自動車や電機、食品、飲料、物流や研究施設なども多く立地されているのが有名でもある。
工業団地に隣接するように閑散とした住宅街がある。
そこにある二階建ての古びたアパートに淡口はいた。
管理人には許可を取っており、彼は借りた鍵で部屋の中へ入る。
長い間誰もいなかったかのような静けさと空虚さが部屋に満たされていた。しかしながら黴臭さや埃などはほとんどなく、きちんと掃除がなされているようではあった。
妙だった。
生活臭が一切感じられない空間なのに必要最低限のことはなされてある。
よほどこの家の住人はただ食べて寝るだけの生活をしているだけなのだろうか。
薄暗いため淡口はカーテンを開けて部屋を見渡せるようにした。
部屋にはテレビや家具などもなく、簡素なテーブルと机、冷蔵庫くらいしか見当たらなかった。

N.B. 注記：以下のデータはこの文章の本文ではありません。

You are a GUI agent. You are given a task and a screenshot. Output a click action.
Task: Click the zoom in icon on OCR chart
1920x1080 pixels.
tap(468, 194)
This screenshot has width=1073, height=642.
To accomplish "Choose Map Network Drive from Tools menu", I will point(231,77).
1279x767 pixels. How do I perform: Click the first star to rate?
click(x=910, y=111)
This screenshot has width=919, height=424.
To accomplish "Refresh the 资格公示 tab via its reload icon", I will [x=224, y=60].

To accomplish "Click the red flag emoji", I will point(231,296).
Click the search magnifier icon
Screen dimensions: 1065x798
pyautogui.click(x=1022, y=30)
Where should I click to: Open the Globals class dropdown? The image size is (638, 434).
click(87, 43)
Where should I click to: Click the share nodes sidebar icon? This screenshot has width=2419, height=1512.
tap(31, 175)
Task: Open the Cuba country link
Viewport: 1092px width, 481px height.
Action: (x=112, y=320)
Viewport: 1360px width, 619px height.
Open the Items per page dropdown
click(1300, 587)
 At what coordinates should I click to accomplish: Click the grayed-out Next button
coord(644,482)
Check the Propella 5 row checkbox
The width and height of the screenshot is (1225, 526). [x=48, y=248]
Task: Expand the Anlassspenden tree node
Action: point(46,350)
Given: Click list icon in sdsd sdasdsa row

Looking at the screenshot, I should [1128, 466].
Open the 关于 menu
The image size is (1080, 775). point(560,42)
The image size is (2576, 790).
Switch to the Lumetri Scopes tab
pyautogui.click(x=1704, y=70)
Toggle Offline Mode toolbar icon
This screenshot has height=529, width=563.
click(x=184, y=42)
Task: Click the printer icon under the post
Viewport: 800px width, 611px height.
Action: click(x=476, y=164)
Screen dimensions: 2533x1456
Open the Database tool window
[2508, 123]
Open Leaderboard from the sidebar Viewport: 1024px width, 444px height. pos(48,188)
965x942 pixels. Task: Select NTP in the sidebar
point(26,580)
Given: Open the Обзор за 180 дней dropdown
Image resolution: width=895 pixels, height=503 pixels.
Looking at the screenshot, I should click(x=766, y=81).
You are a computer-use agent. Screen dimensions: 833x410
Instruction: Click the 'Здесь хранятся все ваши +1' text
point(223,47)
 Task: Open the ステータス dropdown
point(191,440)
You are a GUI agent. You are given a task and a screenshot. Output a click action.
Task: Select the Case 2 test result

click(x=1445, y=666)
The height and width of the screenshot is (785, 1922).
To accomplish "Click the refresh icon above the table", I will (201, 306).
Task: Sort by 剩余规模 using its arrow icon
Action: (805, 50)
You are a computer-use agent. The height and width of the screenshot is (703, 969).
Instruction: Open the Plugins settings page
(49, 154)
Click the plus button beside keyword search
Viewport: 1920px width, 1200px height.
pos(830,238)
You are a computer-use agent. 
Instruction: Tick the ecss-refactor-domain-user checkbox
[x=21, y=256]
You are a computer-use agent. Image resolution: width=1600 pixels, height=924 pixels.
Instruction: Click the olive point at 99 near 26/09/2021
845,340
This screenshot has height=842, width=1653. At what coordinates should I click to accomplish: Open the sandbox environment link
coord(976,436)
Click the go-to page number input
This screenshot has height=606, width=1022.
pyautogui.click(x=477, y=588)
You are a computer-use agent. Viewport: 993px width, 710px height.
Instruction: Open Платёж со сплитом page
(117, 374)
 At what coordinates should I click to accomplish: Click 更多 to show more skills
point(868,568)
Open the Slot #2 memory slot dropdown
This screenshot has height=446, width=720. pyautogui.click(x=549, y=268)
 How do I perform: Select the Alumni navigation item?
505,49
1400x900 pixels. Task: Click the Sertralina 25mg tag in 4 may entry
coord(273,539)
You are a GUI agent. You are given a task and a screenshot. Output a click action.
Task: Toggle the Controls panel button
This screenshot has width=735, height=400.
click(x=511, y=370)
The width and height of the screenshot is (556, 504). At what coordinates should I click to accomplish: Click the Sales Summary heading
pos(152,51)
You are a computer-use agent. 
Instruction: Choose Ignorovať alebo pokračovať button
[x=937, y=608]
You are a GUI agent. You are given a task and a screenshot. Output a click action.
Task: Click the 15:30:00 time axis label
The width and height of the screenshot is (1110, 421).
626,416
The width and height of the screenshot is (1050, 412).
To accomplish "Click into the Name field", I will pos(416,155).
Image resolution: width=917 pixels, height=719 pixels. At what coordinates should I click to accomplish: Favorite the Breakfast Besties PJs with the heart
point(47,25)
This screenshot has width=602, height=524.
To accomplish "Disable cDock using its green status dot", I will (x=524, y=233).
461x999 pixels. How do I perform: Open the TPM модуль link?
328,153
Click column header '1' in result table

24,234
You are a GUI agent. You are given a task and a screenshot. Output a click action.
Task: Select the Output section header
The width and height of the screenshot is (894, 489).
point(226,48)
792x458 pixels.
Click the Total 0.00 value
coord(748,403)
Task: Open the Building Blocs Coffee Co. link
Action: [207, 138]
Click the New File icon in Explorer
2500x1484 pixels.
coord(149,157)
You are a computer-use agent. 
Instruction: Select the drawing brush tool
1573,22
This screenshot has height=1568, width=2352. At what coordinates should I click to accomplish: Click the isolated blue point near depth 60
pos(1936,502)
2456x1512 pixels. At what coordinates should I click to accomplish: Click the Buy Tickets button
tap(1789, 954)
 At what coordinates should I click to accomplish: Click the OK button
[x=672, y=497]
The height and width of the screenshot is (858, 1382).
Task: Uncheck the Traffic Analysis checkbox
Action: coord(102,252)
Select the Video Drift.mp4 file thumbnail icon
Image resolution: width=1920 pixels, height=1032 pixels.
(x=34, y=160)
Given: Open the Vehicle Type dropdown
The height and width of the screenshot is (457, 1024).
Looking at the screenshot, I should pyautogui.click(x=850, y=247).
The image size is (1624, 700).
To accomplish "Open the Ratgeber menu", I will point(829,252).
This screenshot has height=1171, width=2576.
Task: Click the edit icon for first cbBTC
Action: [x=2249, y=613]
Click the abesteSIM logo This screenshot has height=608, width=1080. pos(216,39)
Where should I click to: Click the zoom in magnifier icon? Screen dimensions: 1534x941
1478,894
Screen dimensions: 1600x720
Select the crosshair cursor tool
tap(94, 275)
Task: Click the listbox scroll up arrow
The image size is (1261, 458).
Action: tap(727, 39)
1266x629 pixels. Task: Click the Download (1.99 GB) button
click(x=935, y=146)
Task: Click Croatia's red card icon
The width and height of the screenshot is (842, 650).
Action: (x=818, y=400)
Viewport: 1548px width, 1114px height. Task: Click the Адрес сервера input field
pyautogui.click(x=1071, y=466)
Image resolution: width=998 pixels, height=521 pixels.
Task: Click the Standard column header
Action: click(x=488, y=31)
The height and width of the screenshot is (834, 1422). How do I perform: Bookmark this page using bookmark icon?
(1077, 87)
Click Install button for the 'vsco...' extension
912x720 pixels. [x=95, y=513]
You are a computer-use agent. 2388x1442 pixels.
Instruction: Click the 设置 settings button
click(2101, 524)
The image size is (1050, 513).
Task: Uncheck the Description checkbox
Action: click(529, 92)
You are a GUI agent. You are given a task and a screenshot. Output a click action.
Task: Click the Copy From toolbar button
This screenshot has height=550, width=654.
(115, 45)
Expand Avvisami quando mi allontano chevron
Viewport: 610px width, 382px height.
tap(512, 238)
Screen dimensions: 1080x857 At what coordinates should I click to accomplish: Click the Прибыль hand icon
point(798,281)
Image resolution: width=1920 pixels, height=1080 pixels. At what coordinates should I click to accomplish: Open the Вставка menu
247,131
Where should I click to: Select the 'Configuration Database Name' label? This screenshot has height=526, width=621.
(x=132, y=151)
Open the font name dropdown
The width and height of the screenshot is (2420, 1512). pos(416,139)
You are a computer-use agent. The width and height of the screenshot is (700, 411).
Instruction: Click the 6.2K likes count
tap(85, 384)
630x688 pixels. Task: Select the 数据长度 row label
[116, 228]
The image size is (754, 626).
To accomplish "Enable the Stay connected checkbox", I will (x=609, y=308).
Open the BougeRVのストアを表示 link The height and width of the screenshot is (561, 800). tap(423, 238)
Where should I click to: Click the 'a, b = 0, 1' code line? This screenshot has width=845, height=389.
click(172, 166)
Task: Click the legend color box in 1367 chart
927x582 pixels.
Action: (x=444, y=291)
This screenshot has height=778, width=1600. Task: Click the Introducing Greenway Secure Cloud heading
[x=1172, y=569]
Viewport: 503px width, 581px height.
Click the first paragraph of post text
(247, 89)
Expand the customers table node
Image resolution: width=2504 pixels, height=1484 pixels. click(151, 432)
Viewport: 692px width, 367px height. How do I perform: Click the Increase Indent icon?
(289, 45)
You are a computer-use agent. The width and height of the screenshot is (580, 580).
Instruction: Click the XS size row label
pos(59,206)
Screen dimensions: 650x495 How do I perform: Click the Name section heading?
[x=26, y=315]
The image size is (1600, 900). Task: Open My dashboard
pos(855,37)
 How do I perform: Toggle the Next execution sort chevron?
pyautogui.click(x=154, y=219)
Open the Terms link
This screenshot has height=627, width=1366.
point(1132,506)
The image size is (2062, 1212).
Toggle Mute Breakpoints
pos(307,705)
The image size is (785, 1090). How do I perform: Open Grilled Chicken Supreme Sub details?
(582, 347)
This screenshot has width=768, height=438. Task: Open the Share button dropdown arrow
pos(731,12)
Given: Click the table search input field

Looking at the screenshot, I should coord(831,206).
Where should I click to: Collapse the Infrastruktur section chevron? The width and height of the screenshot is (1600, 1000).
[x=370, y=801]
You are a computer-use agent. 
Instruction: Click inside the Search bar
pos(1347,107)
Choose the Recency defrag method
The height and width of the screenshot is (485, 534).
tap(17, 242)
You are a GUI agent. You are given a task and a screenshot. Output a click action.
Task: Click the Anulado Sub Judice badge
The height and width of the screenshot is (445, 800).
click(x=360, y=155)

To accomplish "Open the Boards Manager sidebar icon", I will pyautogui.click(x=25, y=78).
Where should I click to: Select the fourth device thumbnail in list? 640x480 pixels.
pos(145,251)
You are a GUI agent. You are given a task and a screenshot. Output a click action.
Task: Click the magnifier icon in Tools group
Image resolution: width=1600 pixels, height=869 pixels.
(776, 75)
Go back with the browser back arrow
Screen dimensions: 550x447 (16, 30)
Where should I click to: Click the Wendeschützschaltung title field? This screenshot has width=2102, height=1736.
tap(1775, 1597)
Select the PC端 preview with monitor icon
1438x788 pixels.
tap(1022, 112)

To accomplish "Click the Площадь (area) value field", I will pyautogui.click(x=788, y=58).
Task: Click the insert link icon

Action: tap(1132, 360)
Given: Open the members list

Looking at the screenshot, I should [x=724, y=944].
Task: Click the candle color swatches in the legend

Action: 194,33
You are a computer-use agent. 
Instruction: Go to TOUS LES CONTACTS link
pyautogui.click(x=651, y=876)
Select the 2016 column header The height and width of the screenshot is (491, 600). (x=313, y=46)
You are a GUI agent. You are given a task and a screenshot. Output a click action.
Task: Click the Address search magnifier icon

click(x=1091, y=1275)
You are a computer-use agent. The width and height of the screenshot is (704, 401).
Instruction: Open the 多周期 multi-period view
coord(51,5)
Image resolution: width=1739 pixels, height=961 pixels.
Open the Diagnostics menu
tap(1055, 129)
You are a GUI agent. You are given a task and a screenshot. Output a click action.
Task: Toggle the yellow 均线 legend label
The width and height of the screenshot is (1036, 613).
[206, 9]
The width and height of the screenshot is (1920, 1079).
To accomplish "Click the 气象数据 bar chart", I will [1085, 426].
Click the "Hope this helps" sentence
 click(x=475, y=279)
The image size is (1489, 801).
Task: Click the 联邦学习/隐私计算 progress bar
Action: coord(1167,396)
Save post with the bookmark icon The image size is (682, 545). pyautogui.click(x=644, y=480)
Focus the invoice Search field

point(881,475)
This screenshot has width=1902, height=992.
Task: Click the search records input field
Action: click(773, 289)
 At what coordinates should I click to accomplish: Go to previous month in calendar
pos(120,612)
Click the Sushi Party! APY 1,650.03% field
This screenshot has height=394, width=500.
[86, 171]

机の上には額縁に入った写真が二枚立てかけられている。
一つは若い二人の女性が微笑んだ状態で写っているもの。よく似ている、恐らく双子なのかもしれない。
もう一つはそのどちらかの女性と若い男の写真。高校生くらいの頃のものだろうか、まだあどけなさが残っているように見える。
机の引き出しを開けてみる。
一枚のパンフレットのような冊子と、名前が印字されたピンバッジが入っていた。
冊子には《ムホウの会》を紹介したもので勧誘用のものであると推測された。
そしてピンバッジには《江縄金成》と記されてあった。
淡口は息を一つ吐いて、もう一度写真を手にして眺めてみる。
その後、彼はおもむろに携帯を取り出し、同期である神木文也に電話をかけた。